Etl Kaplan

This is my mother, Etl Kaplan, nee Grinberg. This picture was taken in Jurbarkas in 1920 shortly before she was married, at the photo salon Levinas.

My mother was born in 1900 and became motherless at the age of six. Her elder sisters finished lyceum in Kaunas. My mother, who lived with her father, had to go to the Jewish school. In 1915 she finished school and Grandpa was exiled to Siberia. There was no way she could go on with her studies. Mother did house chores and helped her brothers Joseph and Emmanuel, who didn’t have their own families yet and worked to support their sisters. In 1919 when Grandfather Morduchai came back, my mother fell in love with my future father.

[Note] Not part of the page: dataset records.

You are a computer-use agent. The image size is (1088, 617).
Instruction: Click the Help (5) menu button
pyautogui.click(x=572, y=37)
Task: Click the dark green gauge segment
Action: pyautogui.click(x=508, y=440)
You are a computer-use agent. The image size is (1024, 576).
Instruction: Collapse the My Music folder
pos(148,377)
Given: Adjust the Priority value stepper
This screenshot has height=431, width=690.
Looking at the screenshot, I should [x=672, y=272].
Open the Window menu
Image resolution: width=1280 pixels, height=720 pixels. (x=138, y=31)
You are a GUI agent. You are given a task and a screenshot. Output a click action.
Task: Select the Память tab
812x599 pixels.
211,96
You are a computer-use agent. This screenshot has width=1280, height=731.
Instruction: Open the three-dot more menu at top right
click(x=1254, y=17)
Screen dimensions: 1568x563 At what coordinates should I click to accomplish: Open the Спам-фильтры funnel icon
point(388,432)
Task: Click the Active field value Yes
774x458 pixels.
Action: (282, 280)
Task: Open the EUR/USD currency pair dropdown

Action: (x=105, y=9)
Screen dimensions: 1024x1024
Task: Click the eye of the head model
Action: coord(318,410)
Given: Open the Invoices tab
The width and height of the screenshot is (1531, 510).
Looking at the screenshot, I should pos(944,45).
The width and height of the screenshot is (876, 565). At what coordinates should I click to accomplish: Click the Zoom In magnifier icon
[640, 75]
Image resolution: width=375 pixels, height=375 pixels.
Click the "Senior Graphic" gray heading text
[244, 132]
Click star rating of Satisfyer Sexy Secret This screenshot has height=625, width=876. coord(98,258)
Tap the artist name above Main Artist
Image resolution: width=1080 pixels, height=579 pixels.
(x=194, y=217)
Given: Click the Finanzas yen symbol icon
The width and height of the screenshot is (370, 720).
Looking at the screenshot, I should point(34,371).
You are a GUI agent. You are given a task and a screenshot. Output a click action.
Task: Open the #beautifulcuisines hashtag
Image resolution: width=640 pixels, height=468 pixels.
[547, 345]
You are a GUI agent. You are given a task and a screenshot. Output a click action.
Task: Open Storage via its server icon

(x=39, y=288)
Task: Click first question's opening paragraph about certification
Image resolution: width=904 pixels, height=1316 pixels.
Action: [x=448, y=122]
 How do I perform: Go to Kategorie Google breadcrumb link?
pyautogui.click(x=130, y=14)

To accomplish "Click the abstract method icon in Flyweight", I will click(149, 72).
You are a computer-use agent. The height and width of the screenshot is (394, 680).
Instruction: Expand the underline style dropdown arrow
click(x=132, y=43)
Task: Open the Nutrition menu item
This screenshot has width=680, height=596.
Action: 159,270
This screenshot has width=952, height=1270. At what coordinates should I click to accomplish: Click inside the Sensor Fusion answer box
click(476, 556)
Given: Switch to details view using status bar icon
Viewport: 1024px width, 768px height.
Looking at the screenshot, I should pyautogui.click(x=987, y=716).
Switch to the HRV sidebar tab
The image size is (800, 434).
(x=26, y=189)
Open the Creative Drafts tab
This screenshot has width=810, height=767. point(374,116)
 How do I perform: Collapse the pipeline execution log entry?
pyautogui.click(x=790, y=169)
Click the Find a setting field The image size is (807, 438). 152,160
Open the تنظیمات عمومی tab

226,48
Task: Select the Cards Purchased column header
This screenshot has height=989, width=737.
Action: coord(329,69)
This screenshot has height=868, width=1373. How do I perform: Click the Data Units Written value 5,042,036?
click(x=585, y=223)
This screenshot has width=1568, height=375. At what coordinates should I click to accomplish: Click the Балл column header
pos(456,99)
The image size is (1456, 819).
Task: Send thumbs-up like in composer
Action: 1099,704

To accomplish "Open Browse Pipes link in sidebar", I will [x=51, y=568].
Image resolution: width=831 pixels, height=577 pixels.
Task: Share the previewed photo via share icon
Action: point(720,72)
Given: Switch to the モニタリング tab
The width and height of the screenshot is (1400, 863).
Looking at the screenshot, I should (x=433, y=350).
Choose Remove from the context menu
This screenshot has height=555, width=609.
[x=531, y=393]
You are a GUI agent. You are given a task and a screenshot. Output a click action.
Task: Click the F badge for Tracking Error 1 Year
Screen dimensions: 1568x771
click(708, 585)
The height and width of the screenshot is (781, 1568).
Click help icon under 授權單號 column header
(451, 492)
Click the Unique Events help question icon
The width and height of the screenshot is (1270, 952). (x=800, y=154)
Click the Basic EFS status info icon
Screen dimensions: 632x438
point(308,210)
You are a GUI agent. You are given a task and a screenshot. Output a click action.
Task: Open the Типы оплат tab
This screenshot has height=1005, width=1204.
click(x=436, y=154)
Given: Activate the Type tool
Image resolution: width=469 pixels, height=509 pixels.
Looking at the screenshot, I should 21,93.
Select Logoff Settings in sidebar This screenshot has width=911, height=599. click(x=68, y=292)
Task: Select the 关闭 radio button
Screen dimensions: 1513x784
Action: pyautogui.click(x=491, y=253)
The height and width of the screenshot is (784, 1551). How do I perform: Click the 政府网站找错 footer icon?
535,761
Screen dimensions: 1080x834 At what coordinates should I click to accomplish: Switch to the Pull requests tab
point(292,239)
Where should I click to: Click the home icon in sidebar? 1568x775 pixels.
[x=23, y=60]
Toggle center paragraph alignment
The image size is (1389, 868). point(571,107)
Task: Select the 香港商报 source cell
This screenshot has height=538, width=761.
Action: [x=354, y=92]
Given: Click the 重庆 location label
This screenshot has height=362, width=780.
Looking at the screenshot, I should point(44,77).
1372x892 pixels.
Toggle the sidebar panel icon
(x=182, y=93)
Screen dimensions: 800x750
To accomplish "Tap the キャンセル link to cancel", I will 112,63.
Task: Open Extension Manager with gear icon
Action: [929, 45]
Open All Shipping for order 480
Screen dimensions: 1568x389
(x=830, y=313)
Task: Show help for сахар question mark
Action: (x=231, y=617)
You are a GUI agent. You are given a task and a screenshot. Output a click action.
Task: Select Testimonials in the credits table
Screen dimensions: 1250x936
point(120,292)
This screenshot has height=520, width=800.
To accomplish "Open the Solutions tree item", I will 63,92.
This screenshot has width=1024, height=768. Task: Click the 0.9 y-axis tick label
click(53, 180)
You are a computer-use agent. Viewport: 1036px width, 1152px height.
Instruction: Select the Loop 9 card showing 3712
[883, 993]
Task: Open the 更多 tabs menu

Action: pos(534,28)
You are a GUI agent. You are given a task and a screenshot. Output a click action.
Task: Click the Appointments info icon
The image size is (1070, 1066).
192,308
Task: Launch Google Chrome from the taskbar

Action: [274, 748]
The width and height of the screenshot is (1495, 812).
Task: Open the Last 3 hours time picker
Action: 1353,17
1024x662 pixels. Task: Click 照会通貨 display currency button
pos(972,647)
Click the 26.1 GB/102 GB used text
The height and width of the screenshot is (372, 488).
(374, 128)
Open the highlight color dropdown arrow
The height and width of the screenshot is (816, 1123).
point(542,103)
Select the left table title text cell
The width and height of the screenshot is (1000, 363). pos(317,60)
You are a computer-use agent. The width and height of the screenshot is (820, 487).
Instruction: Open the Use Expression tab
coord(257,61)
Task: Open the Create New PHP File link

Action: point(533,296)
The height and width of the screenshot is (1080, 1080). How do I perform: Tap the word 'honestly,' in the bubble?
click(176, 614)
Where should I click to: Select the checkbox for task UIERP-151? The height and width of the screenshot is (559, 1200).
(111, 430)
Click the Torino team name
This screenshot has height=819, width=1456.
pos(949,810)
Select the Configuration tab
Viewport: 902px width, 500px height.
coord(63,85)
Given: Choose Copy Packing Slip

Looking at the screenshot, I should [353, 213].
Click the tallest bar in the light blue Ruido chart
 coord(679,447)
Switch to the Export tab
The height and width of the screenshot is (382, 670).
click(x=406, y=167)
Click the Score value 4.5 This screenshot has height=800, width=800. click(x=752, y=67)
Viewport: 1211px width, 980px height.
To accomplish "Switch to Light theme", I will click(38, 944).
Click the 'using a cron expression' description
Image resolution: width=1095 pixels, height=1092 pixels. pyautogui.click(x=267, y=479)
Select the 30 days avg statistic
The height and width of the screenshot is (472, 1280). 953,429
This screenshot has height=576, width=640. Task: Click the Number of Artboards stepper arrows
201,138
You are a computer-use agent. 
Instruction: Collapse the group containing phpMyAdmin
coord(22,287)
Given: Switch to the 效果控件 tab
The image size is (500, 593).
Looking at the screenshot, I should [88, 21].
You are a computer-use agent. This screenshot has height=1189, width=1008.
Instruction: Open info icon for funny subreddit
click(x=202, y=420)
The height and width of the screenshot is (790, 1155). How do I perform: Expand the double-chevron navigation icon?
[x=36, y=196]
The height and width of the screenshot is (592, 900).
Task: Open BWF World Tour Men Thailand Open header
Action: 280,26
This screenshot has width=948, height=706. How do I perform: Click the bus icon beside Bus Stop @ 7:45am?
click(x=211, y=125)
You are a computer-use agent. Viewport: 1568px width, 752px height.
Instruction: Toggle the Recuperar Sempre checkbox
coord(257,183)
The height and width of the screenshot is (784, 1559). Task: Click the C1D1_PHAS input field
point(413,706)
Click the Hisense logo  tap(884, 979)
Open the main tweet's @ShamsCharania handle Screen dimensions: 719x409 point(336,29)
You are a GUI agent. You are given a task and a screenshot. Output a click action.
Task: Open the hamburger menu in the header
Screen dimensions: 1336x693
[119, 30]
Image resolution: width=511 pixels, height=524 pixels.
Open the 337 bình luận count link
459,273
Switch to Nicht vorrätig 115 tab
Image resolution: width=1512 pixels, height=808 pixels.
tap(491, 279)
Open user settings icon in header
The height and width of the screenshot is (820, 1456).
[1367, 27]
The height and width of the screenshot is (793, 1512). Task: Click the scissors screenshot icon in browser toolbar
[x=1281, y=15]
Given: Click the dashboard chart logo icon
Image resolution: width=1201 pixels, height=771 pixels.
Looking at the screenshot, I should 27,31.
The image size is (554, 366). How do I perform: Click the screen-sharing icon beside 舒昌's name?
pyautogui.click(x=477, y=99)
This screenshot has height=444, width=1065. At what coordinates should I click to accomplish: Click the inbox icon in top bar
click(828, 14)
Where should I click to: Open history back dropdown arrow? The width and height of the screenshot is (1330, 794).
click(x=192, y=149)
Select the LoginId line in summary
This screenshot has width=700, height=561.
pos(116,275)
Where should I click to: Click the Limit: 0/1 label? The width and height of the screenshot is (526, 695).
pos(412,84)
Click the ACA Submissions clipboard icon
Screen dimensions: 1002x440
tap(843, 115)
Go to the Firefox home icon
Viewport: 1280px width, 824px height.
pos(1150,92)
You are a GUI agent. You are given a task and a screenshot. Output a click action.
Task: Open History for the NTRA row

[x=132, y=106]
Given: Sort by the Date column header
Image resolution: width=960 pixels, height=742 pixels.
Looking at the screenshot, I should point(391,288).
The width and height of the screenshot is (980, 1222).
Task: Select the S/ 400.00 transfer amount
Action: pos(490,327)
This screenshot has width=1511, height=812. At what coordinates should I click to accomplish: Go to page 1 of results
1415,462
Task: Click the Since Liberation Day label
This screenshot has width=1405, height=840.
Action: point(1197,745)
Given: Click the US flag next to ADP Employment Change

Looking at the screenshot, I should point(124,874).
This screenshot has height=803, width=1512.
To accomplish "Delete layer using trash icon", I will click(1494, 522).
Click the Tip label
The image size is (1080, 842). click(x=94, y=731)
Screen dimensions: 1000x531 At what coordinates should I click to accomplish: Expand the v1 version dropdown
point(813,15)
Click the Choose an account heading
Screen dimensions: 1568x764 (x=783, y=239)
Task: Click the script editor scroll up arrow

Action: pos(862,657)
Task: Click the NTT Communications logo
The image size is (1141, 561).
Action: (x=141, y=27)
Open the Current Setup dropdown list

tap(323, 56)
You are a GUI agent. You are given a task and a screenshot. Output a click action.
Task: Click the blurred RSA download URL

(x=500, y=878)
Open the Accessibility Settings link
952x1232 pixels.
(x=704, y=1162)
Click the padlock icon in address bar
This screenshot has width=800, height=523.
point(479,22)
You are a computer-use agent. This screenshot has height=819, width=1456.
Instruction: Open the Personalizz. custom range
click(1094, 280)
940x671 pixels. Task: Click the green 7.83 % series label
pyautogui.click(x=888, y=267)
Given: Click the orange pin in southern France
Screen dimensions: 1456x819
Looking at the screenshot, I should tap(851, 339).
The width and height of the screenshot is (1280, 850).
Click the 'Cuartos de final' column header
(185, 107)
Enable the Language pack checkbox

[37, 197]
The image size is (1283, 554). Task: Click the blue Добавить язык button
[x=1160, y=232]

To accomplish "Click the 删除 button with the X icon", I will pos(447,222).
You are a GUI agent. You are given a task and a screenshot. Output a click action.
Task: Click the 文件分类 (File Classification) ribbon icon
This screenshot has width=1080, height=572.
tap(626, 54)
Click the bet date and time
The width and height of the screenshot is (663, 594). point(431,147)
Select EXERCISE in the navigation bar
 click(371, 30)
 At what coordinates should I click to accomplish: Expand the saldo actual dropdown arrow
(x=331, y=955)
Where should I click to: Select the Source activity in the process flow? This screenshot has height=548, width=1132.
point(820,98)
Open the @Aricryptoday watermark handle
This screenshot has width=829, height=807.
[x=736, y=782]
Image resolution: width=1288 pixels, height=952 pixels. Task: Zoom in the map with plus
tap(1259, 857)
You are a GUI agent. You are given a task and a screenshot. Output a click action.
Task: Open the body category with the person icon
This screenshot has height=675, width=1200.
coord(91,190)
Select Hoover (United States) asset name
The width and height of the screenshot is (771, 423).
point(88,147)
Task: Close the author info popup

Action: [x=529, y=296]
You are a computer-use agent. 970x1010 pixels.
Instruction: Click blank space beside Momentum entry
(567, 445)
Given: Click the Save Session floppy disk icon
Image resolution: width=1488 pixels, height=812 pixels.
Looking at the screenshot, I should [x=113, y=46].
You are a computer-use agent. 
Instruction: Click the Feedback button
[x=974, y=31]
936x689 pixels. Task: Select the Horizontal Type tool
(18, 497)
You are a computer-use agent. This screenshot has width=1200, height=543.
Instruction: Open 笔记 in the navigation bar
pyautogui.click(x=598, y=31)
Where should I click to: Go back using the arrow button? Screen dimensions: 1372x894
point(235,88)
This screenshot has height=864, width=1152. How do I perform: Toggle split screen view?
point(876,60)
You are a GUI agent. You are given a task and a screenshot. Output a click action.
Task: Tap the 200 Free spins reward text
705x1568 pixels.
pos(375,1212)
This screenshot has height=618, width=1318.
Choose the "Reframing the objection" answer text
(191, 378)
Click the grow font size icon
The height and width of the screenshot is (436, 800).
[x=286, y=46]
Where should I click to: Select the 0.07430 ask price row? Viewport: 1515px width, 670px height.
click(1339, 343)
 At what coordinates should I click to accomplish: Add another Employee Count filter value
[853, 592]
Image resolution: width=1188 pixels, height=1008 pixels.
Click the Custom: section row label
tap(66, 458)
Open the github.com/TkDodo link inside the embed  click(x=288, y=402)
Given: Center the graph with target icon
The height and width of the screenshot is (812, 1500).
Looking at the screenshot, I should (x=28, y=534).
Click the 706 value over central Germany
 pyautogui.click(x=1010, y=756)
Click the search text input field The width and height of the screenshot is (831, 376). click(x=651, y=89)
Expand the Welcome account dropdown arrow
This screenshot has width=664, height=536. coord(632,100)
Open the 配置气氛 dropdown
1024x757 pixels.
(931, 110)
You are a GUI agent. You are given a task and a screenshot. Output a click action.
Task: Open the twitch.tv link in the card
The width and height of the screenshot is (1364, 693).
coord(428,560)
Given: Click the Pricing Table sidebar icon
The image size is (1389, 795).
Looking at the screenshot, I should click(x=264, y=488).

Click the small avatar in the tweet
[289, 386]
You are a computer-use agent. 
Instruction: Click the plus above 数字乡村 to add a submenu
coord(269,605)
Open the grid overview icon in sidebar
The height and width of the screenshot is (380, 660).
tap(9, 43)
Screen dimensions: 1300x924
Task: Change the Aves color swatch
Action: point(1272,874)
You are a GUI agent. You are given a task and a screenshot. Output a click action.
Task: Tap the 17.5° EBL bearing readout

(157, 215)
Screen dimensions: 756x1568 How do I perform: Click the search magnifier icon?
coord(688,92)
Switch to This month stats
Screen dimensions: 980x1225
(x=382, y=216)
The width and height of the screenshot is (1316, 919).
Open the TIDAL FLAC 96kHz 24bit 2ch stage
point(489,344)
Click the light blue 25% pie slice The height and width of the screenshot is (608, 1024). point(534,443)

Grandpa Morduchai was categorically against their marriage. He thought it to be humiliating for my mother to be married to a poor man. Then Moshe and Etl crossed the river in a boat and settled in a neighboring hamlet. They had made preliminary arrangements with the rabbi who made a chuppah for my parents. When Mother’s brothers found out about the runaways, they took the boats to chase them, but they were a couple of hours late. It was too late, the rabbi announced: ‘Amen’, so Etl and Moshe became husband and wife. First, Grandpa Morduchai didn’t recognize their marriage, and was hard on my parents. Mother was practically cut off the shilling. If she had made another choice, she would have relied on her father’s assistance.